Are you saying that sages of the order of the Buddha and Ramana Maharishi were wrong and you know better than them?

Of course not, but I do think they were speaking from a certain position and that that position, while true, did not encompass the whole truth. Lesser lights have taken it and made of it an exclusive doctrine. The fact is that many other teachers have taken a different view of the relation between absolute and relative, and I go along with them as it coincides with what the Masters conveyed to me, what my own intuition says and, not least, what Jesus taught. I regard the Incarnation as the most significant event that has taken place on this planet, certainly within historical times, and Jesus as the greatest revelation of spiritual truth both in his person and in his teachings. The idea that he was both God and Man (whether literally true or not, I don’t actually take it as such) is the key to what I am saying here. 

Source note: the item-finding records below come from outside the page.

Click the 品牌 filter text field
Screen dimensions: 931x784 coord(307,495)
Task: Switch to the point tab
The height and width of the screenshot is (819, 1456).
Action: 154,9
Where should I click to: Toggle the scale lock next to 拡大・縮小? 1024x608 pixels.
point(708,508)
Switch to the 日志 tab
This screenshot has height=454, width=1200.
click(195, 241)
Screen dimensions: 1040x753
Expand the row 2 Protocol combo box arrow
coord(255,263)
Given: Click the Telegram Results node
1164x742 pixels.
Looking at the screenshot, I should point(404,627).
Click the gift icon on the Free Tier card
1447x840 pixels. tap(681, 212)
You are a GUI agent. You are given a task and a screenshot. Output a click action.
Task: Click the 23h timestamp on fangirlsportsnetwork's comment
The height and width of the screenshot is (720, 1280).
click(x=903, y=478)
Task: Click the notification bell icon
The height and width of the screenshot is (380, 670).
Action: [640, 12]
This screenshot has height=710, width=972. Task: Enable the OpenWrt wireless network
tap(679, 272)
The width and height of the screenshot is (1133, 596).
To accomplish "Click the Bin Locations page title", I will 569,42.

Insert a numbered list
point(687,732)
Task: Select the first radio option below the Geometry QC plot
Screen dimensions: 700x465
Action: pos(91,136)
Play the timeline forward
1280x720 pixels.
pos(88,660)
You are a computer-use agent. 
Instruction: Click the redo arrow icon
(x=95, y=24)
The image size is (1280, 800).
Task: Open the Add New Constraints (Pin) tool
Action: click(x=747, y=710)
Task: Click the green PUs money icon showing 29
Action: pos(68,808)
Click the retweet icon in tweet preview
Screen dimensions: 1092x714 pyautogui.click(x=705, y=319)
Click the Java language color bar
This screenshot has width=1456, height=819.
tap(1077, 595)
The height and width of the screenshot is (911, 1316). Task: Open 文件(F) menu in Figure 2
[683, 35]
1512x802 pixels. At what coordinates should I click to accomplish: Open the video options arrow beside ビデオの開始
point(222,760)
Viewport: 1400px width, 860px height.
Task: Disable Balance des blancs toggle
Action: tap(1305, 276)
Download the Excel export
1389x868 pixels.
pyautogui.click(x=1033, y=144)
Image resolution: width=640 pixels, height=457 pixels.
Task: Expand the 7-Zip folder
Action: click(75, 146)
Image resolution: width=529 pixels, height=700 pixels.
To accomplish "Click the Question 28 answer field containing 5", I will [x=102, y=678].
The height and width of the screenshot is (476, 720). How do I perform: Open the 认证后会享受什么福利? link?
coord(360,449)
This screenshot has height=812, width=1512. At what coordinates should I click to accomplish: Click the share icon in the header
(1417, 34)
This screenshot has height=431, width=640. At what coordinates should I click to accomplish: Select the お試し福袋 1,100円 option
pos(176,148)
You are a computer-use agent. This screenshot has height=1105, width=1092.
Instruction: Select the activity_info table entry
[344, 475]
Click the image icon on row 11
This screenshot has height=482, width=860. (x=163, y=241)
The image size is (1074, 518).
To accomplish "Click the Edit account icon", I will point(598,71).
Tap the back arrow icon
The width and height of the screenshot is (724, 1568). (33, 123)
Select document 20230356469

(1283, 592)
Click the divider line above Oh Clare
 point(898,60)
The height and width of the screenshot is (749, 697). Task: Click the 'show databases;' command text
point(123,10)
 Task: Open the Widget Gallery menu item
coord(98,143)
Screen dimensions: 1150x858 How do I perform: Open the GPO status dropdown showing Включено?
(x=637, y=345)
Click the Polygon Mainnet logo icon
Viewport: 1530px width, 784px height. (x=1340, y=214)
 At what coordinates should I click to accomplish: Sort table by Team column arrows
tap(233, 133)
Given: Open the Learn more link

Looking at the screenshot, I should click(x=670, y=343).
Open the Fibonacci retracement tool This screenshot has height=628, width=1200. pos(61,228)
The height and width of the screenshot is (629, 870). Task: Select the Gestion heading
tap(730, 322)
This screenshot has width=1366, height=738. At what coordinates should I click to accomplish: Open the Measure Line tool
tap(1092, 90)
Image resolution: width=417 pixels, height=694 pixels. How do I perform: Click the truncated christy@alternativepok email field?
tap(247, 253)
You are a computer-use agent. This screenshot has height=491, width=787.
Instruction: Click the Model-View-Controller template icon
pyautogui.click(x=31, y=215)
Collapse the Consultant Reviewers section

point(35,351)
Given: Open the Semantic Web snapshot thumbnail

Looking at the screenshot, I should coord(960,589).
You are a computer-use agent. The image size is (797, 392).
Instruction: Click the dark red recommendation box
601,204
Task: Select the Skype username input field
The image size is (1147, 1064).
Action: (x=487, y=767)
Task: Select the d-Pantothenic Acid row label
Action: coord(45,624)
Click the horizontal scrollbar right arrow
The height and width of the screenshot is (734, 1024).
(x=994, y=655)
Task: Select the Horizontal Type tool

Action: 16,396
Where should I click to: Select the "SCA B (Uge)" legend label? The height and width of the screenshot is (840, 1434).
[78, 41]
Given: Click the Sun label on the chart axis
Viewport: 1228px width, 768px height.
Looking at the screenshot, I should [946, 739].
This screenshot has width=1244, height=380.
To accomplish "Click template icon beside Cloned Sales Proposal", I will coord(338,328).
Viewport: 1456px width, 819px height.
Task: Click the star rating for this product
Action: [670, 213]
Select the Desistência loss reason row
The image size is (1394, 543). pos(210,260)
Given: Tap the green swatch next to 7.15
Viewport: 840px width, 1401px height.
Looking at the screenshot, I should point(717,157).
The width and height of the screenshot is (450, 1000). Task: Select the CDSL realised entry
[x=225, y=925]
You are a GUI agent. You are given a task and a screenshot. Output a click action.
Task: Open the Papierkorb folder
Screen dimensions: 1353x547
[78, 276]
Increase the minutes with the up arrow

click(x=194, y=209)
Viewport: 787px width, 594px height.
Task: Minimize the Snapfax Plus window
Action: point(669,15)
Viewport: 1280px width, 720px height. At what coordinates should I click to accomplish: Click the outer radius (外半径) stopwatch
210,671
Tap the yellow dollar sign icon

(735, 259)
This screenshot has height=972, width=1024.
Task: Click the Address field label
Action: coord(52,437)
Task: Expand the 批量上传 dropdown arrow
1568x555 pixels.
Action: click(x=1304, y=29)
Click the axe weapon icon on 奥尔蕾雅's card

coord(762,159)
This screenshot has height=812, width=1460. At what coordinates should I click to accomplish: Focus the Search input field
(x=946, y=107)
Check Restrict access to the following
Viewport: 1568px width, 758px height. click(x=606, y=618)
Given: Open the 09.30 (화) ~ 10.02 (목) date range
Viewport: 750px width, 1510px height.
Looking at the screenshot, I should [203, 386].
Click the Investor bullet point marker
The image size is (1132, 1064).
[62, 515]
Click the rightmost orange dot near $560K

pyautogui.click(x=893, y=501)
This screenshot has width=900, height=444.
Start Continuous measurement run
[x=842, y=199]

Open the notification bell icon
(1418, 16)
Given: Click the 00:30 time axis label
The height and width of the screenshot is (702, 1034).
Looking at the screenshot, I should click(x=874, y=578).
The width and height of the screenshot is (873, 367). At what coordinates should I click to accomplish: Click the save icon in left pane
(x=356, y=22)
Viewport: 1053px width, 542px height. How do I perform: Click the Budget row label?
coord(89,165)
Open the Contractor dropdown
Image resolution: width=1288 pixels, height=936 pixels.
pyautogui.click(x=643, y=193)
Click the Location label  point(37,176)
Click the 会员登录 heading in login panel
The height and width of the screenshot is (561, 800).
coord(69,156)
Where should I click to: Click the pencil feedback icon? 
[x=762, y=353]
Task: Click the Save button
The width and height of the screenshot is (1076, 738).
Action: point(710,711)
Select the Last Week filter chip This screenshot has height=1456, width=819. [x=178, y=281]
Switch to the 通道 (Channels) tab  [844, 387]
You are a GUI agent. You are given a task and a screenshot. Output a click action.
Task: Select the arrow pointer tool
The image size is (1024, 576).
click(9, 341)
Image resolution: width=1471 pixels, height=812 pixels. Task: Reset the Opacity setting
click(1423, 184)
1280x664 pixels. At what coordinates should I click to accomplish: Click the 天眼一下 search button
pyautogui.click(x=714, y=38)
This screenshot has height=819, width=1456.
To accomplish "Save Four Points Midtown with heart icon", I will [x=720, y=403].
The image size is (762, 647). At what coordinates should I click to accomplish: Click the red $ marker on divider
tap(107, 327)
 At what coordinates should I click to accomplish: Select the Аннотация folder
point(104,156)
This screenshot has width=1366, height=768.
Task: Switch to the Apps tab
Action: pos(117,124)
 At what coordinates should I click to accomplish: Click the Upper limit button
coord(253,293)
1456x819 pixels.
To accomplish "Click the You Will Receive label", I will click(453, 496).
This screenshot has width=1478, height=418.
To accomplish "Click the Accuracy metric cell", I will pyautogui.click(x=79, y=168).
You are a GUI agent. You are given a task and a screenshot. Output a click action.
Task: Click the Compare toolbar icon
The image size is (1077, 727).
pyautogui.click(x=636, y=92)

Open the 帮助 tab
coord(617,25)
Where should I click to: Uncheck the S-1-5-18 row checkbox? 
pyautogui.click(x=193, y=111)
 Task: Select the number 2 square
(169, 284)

The Buddha pointed the way to the absolute. He came at a time of great religious formalism and offered a way out of that by focusing entirely on the practical side of the mystical quest.  That was relevant for his time and place. However maybe the true Middle Way today is neither to identify with nor to deny the individual self. To see that it is me but I am more than it. It has a place in the totality of my being but I should not be limited to or bound by it. At the same time, the individual is the reason for existence because it is what gives life quality. It is not the root of being but it is its fruit for life is being and becoming together, and while the Buddha was right to point to the fact that there is a way out of exclusive becoming, showing us how to step off the wheel of life, his vision of pure being in Nirvana is superseded by that of Jesus who shows us the way to integrate these two aspects of reality and produce from them something entirely new which is the risen Christ.

The soul is born when eternity enters into time. Its task then is to return to eternity but taking with it the gifts of time.